Satellite image time series in the optical and infrared spectrum suffer from frequent data gaps due to cloud cover, cloud shadows, and temporary sensor outages. It has been a long-standing problem of remote sensing research how to best reconstruct the missing pixel values and obtain complete, cloud-free image sequences. We approach that problem from the perspective of representation learning and develop U-TILISE, an efficient neural model that is able to implicitly capture spatio-temporal patterns of the spectral intensities, and that can therefore be trained to map a cloud-masked input sequence to a cloud-free output sequence. The model consists of a convolutional spatial encoder that maps each individual frame of the input sequence to a latent encoding; an attention-based temporal encoder that captures dependencies between those per-frame encodings and lets them exchange information along the time dimension; and a convolutional spatial decoder that decodes the latent embeddings back into multi-spectral images. We experimentally evaluate the proposed model on EarthNet2021, a dataset of Sentinel-2 time series acquired all over Europe, and demonstrate its superior ability to reconstruct the missing pixels. Compared to a standard interpolation baseline, it increases the PSNR by 1.8 dB at previously seen locations and by 1.3 dB at unseen locations.

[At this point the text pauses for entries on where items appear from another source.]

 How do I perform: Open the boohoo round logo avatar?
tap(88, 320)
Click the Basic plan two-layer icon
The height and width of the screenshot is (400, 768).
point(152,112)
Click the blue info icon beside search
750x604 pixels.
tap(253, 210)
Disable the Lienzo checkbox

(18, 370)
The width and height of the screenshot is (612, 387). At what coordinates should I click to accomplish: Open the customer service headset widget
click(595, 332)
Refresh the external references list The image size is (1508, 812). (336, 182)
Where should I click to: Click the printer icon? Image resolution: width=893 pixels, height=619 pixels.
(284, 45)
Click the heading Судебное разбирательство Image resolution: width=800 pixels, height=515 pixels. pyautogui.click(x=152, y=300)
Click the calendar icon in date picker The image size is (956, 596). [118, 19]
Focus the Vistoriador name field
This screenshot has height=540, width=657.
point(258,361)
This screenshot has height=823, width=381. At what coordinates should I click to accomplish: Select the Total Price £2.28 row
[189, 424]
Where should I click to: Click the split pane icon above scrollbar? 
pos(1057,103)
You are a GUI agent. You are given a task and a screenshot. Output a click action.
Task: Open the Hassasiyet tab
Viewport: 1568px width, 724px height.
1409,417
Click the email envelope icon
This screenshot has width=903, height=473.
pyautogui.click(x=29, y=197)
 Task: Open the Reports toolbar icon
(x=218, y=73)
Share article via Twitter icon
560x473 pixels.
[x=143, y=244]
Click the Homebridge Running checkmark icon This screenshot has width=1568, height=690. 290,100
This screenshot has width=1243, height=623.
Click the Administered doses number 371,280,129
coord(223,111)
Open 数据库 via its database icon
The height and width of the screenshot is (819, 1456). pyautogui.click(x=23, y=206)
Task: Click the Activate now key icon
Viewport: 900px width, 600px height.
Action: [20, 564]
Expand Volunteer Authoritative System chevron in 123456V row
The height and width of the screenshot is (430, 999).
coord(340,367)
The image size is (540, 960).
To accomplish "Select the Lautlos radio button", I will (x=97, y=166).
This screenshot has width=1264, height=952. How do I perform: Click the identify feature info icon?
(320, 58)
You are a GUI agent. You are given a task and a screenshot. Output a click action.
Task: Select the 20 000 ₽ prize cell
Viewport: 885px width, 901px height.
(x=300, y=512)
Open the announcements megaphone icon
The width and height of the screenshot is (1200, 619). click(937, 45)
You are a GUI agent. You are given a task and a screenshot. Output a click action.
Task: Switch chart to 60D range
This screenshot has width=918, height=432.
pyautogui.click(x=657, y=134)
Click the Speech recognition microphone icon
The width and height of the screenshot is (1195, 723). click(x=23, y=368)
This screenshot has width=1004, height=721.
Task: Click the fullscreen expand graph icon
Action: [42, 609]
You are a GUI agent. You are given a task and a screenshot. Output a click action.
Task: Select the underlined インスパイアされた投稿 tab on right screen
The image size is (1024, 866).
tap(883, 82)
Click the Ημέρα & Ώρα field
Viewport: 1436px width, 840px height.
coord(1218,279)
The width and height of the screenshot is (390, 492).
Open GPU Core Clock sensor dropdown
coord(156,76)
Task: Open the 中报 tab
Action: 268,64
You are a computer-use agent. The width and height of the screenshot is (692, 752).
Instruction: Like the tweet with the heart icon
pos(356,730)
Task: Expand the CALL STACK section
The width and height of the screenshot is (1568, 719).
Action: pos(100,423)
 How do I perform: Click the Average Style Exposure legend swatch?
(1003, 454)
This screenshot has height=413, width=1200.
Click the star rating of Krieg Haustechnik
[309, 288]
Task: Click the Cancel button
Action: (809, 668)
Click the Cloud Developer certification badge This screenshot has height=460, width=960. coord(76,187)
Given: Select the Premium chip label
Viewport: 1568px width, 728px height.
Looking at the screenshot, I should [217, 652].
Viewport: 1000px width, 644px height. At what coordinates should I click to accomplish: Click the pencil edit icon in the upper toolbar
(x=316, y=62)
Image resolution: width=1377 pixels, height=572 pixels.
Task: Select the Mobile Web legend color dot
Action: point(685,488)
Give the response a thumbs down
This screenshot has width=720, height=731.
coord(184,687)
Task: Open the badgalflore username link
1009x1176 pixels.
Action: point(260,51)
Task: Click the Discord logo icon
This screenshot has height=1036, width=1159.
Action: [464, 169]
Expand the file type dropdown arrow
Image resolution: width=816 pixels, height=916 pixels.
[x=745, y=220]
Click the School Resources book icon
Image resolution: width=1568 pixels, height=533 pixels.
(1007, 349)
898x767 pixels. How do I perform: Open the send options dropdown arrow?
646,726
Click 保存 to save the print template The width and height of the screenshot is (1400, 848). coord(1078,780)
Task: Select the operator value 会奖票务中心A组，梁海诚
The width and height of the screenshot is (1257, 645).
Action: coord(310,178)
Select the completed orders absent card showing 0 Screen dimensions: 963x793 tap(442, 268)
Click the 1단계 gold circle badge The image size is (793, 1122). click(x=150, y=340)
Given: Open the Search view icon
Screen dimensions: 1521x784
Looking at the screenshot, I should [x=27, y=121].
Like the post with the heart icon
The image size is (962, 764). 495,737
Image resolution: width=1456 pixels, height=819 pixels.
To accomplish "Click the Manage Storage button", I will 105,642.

翻译：光学与红外卫星图像时间序列常因云层覆盖、云阴影及传感器临时故障而出现频繁的数据缺失。如何最优地重建缺失像元值并获得完整无云的图像序列，一直是遥感领域的长期难题。我们从表征学习的角度探讨该问题，开发了U-TILISE——一种高效的神经模型，能够隐式捕捉光谱强度的时空模式，从而通过训练将含云掩膜输入序列映射为无云输出序列。该模型包含：将输入序列中每一帧映射为潜在编码的卷积空间编码器；捕捉帧间编码依赖关系并沿时间维度实现信息交互的注意力时序编码器；以及将潜在嵌入解码为多光谱图像的卷积空间解码器。我们在覆盖欧洲的Sentinel-2时间序列数据集EarthNet2021上对提出模型进行了实验评估，展示了其在缺失像元重建中的优越性能。与标准插值基线相比，在已知位置PSNR提升1.8 dB，在未知位置提升1.3 dB。